This is a repost/update of previous content that discussed how to choose the number and structure of hidden layers for a neural network. I first wrote this material during the “pre-deep learning” era of neural networks. Deep neural networks have somewhat changed the more classical recommendations of having at most 2 layers and how to choose the number of hidden layers.

A single hidden layer neural networks is capable of [universal approximation]https://en.wikipedia.org/wiki/Universal_approximation_theorem. The universal approximation theorem states that a feed-forward network, with a single hidden layer, containing a finite number of neurons, can approximate continuous functions with mild assumptions on the activation function. The first version of this theorem was proposed by Cybenko (1989) for sigmoid activation functions. Hornik (1991) expanded upon this by showing that it is not the specific choice of the activation function, but rather the multilayer feedforward architecture itself which allows neural networks the potential of being universal approximators.

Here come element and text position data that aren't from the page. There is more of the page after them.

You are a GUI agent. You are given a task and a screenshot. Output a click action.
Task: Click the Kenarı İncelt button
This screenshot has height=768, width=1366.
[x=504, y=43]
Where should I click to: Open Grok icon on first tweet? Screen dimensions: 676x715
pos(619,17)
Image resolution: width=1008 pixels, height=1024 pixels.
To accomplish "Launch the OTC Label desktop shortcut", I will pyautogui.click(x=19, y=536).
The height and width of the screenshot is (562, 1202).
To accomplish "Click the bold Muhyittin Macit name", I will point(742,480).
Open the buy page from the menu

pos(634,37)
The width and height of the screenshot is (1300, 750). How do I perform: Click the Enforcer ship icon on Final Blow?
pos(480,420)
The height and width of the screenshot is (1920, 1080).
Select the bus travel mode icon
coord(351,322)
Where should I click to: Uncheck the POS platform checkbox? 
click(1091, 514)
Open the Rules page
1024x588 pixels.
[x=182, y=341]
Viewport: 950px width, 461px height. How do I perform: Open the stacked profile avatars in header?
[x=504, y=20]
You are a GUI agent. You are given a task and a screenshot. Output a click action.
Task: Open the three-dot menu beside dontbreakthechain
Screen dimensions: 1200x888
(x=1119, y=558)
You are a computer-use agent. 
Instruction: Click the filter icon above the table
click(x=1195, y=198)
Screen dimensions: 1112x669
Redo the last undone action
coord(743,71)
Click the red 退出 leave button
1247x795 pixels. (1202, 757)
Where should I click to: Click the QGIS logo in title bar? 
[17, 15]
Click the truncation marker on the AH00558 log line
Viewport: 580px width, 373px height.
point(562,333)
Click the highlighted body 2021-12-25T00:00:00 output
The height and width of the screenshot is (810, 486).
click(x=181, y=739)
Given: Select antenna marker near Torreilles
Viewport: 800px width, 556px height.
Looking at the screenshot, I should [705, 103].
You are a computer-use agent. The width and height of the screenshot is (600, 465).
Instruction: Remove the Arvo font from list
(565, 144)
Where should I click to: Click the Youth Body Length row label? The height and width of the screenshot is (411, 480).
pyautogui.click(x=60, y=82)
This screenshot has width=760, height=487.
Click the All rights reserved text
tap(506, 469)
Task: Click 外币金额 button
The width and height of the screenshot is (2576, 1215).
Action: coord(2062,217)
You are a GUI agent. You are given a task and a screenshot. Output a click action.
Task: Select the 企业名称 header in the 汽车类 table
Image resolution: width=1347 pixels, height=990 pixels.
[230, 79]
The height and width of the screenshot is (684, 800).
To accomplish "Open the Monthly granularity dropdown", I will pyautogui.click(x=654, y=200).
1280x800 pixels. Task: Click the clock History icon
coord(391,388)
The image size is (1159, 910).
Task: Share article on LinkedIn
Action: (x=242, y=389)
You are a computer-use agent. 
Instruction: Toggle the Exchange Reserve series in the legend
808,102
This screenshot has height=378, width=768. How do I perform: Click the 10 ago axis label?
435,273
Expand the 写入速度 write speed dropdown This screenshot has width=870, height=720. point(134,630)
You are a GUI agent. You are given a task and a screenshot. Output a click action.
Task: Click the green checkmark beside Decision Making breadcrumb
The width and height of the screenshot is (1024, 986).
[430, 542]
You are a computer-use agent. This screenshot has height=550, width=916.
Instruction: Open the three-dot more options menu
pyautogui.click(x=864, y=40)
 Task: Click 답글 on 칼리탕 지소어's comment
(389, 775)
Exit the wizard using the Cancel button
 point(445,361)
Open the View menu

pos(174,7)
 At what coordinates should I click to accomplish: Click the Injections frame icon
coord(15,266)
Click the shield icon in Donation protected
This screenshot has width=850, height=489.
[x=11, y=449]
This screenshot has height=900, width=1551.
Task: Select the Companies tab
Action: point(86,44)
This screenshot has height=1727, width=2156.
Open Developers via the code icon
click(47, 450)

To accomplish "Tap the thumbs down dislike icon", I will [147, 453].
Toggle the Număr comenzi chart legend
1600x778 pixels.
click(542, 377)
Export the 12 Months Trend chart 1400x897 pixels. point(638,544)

Due to this theorem you will see considerable literature that suggests the use of a single hidden layer. This all changed with Hinton, Osindero, & Teh (2006). If a single hidden layer can learn any problem, why did Hinton et. al. invest so heavily in deep learning? Why do we need deep learning at all? While the universal approximation theorem states/proves that a single layer neural network *can* learn anything, it does not specify how easy it will be for that neural network to actually learn something. Every since the multilayer perceptron, we’ve had the ability to create deep neural networks. We just were not particularly good at training them until Hinton’s groundbreaking research in 2006 and subsequent advances that built upon his seminal work.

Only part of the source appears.